--- What to produce ---
Each line of the listing is to be retyped exactly as given.
#####
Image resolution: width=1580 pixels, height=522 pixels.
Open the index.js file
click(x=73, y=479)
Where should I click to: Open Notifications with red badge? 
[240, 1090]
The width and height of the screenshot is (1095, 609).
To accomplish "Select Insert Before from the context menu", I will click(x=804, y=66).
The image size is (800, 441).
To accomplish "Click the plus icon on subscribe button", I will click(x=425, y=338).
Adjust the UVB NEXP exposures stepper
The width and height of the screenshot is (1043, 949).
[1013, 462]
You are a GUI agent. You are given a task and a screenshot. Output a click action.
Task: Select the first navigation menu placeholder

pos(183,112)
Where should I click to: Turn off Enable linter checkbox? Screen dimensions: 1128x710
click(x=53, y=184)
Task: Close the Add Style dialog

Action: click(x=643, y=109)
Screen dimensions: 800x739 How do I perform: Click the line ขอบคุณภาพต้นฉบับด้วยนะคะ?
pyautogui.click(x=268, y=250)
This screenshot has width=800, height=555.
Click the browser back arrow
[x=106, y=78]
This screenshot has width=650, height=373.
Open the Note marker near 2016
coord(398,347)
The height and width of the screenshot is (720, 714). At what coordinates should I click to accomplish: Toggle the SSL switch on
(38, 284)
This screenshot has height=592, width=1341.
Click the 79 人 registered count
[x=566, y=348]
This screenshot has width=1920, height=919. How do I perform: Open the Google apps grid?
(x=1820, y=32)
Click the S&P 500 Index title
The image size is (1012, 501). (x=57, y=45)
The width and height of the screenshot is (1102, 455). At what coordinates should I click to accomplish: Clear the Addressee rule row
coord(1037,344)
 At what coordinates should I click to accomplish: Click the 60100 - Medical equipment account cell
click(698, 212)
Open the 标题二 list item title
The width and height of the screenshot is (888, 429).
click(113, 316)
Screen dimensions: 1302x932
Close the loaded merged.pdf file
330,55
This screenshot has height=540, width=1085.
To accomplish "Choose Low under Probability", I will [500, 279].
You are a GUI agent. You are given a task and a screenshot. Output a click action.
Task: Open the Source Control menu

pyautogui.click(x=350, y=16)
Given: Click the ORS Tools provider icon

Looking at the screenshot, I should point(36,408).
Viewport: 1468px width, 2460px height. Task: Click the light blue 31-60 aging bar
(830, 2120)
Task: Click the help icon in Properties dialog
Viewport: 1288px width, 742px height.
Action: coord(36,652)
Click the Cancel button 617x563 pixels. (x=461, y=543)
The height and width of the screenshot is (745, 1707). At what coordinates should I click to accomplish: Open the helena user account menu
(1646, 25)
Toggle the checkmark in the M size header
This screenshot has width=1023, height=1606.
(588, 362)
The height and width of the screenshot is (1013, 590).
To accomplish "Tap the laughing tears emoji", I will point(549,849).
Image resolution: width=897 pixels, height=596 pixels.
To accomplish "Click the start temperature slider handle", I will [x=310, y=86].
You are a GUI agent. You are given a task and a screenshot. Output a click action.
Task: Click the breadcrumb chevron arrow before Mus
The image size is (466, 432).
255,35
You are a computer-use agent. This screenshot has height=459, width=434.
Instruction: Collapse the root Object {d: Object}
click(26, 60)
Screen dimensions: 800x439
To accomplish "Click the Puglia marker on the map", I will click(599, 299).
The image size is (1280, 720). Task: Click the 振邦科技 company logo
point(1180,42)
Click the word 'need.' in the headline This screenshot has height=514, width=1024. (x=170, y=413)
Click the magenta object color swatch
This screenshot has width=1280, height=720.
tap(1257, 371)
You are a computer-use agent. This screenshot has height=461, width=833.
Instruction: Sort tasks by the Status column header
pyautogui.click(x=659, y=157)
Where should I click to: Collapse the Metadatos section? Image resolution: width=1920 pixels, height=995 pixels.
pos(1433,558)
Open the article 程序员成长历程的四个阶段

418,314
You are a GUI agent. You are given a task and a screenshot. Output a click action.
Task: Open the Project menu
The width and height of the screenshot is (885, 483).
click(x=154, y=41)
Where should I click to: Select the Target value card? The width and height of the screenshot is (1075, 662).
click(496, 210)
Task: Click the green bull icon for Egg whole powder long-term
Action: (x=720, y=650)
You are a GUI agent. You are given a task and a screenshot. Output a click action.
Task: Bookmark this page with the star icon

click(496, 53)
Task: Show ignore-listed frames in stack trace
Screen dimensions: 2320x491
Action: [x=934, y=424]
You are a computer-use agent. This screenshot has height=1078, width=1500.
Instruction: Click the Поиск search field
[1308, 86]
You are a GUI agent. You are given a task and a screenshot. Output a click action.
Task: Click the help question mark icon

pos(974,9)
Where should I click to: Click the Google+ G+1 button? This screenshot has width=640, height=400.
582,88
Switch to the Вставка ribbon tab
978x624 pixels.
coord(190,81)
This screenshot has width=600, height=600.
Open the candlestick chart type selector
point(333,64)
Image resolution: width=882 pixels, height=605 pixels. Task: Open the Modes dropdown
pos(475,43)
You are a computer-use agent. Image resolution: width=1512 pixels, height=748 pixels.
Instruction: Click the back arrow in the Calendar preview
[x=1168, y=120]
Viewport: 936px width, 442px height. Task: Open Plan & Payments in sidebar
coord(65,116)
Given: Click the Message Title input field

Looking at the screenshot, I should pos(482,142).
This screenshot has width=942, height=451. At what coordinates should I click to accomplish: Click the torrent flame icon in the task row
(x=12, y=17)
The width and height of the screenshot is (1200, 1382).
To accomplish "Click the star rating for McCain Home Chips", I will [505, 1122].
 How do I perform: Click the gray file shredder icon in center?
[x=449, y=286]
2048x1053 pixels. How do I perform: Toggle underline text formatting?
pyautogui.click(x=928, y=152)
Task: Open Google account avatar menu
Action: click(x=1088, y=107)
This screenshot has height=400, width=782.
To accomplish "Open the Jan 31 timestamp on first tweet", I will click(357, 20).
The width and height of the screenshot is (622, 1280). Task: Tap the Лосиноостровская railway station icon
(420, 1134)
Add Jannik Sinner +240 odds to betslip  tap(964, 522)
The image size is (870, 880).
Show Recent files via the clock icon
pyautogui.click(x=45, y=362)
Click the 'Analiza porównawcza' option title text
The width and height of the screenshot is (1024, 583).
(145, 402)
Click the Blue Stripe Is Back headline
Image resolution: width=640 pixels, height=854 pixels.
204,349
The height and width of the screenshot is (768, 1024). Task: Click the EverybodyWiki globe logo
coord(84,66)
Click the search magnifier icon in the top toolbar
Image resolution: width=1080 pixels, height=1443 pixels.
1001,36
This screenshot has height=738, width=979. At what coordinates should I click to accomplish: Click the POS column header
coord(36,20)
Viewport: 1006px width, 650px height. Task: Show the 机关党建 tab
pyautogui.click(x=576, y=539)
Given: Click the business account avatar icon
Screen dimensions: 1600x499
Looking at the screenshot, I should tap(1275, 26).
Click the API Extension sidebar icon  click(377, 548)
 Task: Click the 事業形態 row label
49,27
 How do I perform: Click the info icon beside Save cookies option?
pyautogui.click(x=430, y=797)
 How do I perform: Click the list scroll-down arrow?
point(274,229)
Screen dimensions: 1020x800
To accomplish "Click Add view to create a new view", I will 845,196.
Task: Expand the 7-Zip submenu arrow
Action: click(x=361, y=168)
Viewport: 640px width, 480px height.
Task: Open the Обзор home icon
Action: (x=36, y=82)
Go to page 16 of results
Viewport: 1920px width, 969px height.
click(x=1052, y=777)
#####
--- Response for this exercise ---
Image resolution: width=1580 pixels, height=522 pixels.
Open the index.js file
click(x=73, y=479)
Where should I click to: Open Notifications with red badge? 
[240, 1090]
The width and height of the screenshot is (1095, 609).
To accomplish "Select Insert Before from the context menu", I will click(x=804, y=66).
The image size is (800, 441).
To accomplish "Click the plus icon on subscribe button", I will click(x=425, y=338).
Adjust the UVB NEXP exposures stepper
The width and height of the screenshot is (1043, 949).
[1013, 462]
You are a GUI agent. You are given a task and a screenshot. Output a click action.
Task: Select the first navigation menu placeholder

pos(183,112)
Where should I click to: Turn off Enable linter checkbox? Screen dimensions: 1128x710
click(x=53, y=184)
Task: Close the Add Style dialog

Action: click(x=643, y=109)
Screen dimensions: 800x739 How do I perform: Click the line ขอบคุณภาพต้นฉบับด้วยนะคะ?
pyautogui.click(x=268, y=250)
This screenshot has width=800, height=555.
Click the browser back arrow
[x=106, y=78]
This screenshot has width=650, height=373.
Open the Note marker near 2016
coord(398,347)
The height and width of the screenshot is (720, 714). At what coordinates should I click to accomplish: Toggle the SSL switch on
(38, 284)
This screenshot has height=592, width=1341.
Click the 79 人 registered count
[x=566, y=348]
This screenshot has width=1920, height=919. How do I perform: Open the Google apps grid?
(x=1820, y=32)
Click the S&P 500 Index title
The image size is (1012, 501). (x=57, y=45)
The width and height of the screenshot is (1102, 455). At what coordinates should I click to accomplish: Clear the Addressee rule row
coord(1037,344)
 At what coordinates should I click to accomplish: Click the 60100 - Medical equipment account cell
click(698, 212)
Open the 标题二 list item title
The width and height of the screenshot is (888, 429).
click(113, 316)
Screen dimensions: 1302x932
Close the loaded merged.pdf file
330,55
This screenshot has height=540, width=1085.
To accomplish "Choose Low under Probability", I will [500, 279].
You are a GUI agent. You are given a task and a screenshot. Output a click action.
Task: Open the Source Control menu

pyautogui.click(x=350, y=16)
Given: Click the ORS Tools provider icon

Looking at the screenshot, I should point(36,408).
Viewport: 1468px width, 2460px height. Task: Click the light blue 31-60 aging bar
(830, 2120)
Task: Click the help icon in Properties dialog
Viewport: 1288px width, 742px height.
Action: coord(36,652)
Click the Cancel button 617x563 pixels. (x=461, y=543)
The height and width of the screenshot is (745, 1707). At what coordinates should I click to accomplish: Open the helena user account menu
(1646, 25)
Toggle the checkmark in the M size header
This screenshot has width=1023, height=1606.
(588, 362)
The height and width of the screenshot is (1013, 590).
To accomplish "Tap the laughing tears emoji", I will point(549,849).
Image resolution: width=897 pixels, height=596 pixels.
To accomplish "Click the start temperature slider handle", I will [x=310, y=86].
You are a GUI agent. You are given a task and a screenshot. Output a click action.
Task: Click the breadcrumb chevron arrow before Mus
The image size is (466, 432).
255,35
You are a computer-use agent. This screenshot has height=459, width=434.
Instruction: Collapse the root Object {d: Object}
click(26, 60)
Screen dimensions: 800x439
To accomplish "Click the Puglia marker on the map", I will click(599, 299).
The image size is (1280, 720). Task: Click the 振邦科技 company logo
point(1180,42)
Click the word 'need.' in the headline This screenshot has height=514, width=1024. (x=170, y=413)
Click the magenta object color swatch
This screenshot has width=1280, height=720.
tap(1257, 371)
You are a computer-use agent. This screenshot has height=461, width=833.
Instruction: Sort tasks by the Status column header
pyautogui.click(x=659, y=157)
Where should I click to: Collapse the Metadatos section? Image resolution: width=1920 pixels, height=995 pixels.
pos(1433,558)
Open the article 程序员成长历程的四个阶段

418,314
You are a GUI agent. You are given a task and a screenshot. Output a click action.
Task: Open the Project menu
The width and height of the screenshot is (885, 483).
click(x=154, y=41)
Where should I click to: Select the Target value card? The width and height of the screenshot is (1075, 662).
click(496, 210)
Task: Click the green bull icon for Egg whole powder long-term
Action: (x=720, y=650)
You are a GUI agent. You are given a task and a screenshot. Output a click action.
Task: Bookmark this page with the star icon

click(496, 53)
Task: Show ignore-listed frames in stack trace
Screen dimensions: 2320x491
Action: [x=934, y=424]
You are a computer-use agent. This screenshot has height=1078, width=1500.
Instruction: Click the Поиск search field
[1308, 86]
You are a GUI agent. You are given a task and a screenshot. Output a click action.
Task: Click the help question mark icon

pos(974,9)
Where should I click to: Click the Google+ G+1 button? This screenshot has width=640, height=400.
582,88
Switch to the Вставка ribbon tab
978x624 pixels.
coord(190,81)
This screenshot has width=600, height=600.
Open the candlestick chart type selector
point(333,64)
Image resolution: width=882 pixels, height=605 pixels. Task: Open the Modes dropdown
pos(475,43)
You are a computer-use agent. Image resolution: width=1512 pixels, height=748 pixels.
Instruction: Click the back arrow in the Calendar preview
[x=1168, y=120]
Viewport: 936px width, 442px height. Task: Open Plan & Payments in sidebar
coord(65,116)
Given: Click the Message Title input field

Looking at the screenshot, I should pos(482,142).
This screenshot has width=942, height=451. At what coordinates should I click to accomplish: Click the torrent flame icon in the task row
(x=12, y=17)
The width and height of the screenshot is (1200, 1382).
To accomplish "Click the star rating for McCain Home Chips", I will [505, 1122].
 How do I perform: Click the gray file shredder icon in center?
[x=449, y=286]
2048x1053 pixels. How do I perform: Toggle underline text formatting?
pyautogui.click(x=928, y=152)
Task: Open Google account avatar menu
Action: click(x=1088, y=107)
This screenshot has height=400, width=782.
To accomplish "Open the Jan 31 timestamp on first tweet", I will click(357, 20).
The width and height of the screenshot is (622, 1280). Task: Tap the Лосиноостровская railway station icon
(420, 1134)
Add Jannik Sinner +240 odds to betslip  tap(964, 522)
The image size is (870, 880).
Show Recent files via the clock icon
pyautogui.click(x=45, y=362)
Click the 'Analiza porównawcza' option title text
The width and height of the screenshot is (1024, 583).
(145, 402)
Click the Blue Stripe Is Back headline
Image resolution: width=640 pixels, height=854 pixels.
204,349
The height and width of the screenshot is (768, 1024). Task: Click the EverybodyWiki globe logo
coord(84,66)
Click the search magnifier icon in the top toolbar
Image resolution: width=1080 pixels, height=1443 pixels.
1001,36
This screenshot has height=738, width=979. At what coordinates should I click to accomplish: Click the POS column header
coord(36,20)
Viewport: 1006px width, 650px height. Task: Show the 机关党建 tab
pyautogui.click(x=576, y=539)
Given: Click the business account avatar icon
Screen dimensions: 1600x499
Looking at the screenshot, I should tap(1275, 26).
Click the API Extension sidebar icon  click(377, 548)
 Task: Click the 事業形態 row label
49,27
 How do I perform: Click the info icon beside Save cookies option?
pyautogui.click(x=430, y=797)
 How do I perform: Click the list scroll-down arrow?
point(274,229)
Screen dimensions: 1020x800
To accomplish "Click Add view to create a new view", I will 845,196.
Task: Expand the 7-Zip submenu arrow
Action: click(x=361, y=168)
Viewport: 640px width, 480px height.
Task: Open the Обзор home icon
Action: (x=36, y=82)
Go to page 16 of results
Viewport: 1920px width, 969px height.
click(x=1052, y=777)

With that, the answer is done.